Look through the entries for the string "option" and copy every line where it shows up.

════════

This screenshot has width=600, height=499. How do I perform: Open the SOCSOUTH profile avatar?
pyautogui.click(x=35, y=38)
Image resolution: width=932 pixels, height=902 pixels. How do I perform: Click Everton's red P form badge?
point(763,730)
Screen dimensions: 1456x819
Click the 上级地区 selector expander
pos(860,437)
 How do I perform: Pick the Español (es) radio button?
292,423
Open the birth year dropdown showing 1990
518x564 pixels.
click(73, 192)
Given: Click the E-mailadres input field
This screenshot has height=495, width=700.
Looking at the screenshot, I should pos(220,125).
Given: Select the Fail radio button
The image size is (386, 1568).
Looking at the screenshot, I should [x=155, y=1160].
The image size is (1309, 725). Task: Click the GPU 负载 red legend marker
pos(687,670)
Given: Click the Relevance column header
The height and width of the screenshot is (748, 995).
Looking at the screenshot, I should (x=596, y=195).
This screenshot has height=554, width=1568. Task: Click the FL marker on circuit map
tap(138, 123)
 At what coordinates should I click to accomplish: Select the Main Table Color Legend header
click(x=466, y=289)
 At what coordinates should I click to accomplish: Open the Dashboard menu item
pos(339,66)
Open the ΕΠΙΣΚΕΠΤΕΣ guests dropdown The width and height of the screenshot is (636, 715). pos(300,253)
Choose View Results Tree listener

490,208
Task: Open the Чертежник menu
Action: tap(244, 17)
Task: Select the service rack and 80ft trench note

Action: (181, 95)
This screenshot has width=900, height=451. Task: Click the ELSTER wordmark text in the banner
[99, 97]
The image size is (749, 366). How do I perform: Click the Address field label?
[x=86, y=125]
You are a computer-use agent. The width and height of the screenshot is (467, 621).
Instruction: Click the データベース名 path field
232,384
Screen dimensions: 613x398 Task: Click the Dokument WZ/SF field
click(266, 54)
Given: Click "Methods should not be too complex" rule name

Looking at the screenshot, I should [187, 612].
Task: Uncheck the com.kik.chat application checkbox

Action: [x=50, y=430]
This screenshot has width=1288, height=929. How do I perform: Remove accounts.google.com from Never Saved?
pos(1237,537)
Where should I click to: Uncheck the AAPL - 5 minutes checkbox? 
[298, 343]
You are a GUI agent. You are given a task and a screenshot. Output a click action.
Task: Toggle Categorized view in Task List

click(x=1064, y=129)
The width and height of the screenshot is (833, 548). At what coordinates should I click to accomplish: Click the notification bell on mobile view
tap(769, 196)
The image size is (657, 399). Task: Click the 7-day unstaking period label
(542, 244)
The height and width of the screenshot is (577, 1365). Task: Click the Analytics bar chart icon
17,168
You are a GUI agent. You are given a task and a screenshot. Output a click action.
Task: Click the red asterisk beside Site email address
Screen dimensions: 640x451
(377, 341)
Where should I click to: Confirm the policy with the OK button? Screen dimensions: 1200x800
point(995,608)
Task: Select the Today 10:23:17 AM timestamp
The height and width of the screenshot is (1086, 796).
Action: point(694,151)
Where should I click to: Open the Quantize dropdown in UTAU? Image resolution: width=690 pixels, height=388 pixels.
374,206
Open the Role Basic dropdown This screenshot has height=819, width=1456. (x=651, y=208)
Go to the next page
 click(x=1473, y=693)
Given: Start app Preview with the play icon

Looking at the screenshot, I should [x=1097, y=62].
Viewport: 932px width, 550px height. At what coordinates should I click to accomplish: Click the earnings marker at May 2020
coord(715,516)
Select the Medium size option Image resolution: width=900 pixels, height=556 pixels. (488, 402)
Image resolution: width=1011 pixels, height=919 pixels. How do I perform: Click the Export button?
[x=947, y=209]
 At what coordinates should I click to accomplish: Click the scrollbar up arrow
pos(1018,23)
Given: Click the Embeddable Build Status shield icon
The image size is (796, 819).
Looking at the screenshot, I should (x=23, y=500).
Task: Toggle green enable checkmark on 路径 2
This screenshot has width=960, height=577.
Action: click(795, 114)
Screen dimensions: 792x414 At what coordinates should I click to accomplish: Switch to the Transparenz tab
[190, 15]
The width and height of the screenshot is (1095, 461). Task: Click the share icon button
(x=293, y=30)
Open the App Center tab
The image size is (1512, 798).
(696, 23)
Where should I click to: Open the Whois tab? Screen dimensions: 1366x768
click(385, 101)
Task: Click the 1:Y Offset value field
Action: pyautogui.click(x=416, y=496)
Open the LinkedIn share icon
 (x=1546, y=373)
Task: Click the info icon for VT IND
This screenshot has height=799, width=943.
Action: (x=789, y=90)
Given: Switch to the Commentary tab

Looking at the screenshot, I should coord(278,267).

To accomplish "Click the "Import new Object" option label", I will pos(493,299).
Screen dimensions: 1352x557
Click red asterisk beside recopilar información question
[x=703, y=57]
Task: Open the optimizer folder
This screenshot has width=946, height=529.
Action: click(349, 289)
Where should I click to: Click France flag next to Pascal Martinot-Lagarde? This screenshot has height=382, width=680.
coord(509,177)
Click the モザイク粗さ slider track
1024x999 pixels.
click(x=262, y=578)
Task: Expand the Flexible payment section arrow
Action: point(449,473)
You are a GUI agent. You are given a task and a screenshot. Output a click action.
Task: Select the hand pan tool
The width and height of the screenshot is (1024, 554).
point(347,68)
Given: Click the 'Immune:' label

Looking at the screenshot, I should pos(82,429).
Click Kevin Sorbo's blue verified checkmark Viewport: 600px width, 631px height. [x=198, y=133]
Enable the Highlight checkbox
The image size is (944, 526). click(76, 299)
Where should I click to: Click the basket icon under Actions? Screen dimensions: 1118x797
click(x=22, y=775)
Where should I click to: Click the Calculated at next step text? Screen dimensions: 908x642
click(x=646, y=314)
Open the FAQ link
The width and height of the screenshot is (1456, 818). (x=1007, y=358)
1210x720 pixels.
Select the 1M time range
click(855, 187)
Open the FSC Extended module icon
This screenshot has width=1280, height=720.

════════

▶ **RESPONSE BOX**
Select the Medium size option Image resolution: width=900 pixels, height=556 pixels. (488, 402)
To accomplish "Click the "Import new Object" option label", I will pos(493,299).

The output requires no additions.